### ASSIGNMENT
Whenever a line contains the string "computer", copy it out of the entries.

╔══

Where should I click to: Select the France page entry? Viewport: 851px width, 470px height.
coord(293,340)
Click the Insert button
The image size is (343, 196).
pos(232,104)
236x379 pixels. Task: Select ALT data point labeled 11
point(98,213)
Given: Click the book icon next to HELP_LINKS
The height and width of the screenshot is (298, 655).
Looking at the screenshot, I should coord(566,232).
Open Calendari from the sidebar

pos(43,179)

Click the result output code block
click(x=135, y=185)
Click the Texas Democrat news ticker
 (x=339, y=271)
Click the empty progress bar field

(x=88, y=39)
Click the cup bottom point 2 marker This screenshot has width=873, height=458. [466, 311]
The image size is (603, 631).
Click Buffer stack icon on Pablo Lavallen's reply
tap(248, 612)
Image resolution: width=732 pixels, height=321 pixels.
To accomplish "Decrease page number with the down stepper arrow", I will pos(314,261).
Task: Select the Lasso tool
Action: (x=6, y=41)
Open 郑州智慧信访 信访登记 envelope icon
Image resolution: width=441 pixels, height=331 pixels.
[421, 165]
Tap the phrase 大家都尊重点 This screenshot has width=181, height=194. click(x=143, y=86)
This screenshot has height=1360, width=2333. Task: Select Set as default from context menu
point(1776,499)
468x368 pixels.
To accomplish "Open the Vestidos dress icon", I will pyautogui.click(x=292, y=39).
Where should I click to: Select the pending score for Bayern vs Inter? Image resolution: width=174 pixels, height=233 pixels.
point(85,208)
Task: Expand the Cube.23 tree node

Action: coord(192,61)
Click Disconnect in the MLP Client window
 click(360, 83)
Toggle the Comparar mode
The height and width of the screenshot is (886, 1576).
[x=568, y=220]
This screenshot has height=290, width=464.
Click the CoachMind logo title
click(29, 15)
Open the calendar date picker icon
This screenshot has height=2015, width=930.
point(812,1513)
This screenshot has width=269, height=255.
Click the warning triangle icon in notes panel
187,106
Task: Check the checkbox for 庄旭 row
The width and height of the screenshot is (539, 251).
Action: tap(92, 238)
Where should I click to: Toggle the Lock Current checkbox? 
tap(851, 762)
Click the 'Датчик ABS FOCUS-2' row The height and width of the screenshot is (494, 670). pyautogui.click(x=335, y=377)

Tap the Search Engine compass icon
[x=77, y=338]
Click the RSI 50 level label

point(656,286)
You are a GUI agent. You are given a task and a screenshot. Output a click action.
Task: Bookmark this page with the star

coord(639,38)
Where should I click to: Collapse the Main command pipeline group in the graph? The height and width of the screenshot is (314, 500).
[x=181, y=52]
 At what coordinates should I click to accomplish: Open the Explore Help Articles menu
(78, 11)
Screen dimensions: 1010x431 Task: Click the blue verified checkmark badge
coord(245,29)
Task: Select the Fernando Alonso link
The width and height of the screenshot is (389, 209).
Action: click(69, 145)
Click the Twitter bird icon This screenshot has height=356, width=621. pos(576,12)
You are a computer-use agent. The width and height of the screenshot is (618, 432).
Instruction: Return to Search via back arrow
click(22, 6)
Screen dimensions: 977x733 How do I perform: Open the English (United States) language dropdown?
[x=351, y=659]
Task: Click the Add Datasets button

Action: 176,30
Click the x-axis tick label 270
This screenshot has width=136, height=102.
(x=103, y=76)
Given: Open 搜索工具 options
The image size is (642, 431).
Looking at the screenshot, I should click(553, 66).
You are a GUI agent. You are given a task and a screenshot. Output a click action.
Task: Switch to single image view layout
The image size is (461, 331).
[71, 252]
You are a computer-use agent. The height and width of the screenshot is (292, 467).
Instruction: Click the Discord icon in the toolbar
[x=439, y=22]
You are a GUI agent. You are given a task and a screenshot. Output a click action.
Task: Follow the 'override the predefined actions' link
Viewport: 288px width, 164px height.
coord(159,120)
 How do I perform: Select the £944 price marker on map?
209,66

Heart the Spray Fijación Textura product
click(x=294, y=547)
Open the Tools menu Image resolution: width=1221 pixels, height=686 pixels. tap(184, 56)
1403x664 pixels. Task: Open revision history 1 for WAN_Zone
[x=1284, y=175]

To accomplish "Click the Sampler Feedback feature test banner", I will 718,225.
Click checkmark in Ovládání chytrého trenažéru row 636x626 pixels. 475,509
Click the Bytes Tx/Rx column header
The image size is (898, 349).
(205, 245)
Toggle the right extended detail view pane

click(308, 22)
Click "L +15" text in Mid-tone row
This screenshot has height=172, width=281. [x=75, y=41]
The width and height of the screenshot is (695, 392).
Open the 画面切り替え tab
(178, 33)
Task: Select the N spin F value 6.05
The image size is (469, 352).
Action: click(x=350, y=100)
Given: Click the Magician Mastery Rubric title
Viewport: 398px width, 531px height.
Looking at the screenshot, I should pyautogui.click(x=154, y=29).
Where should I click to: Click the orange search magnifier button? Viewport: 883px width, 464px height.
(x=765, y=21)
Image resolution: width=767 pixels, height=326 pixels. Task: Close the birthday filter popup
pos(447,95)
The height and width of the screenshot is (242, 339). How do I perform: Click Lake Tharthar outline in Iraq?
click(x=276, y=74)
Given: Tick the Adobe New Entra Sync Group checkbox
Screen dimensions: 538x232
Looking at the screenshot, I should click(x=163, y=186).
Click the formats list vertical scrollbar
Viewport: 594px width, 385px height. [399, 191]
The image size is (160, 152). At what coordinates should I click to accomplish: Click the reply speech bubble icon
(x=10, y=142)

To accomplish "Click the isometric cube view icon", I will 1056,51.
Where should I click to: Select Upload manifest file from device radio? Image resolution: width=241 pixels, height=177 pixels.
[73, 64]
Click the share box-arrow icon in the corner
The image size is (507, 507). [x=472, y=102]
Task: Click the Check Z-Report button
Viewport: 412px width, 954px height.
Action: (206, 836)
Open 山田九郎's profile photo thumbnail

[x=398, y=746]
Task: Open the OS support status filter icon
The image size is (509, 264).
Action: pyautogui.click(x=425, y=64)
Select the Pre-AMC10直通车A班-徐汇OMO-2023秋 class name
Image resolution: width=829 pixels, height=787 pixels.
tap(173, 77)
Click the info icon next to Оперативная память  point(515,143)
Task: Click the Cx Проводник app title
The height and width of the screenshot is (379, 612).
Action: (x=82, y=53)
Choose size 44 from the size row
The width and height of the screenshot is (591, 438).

╚══

### ANSWER SPACE
You are a computer-use agent. The width and height of the screenshot is (618, 432).
You are a computer-use agent. The height and width of the screenshot is (292, 467).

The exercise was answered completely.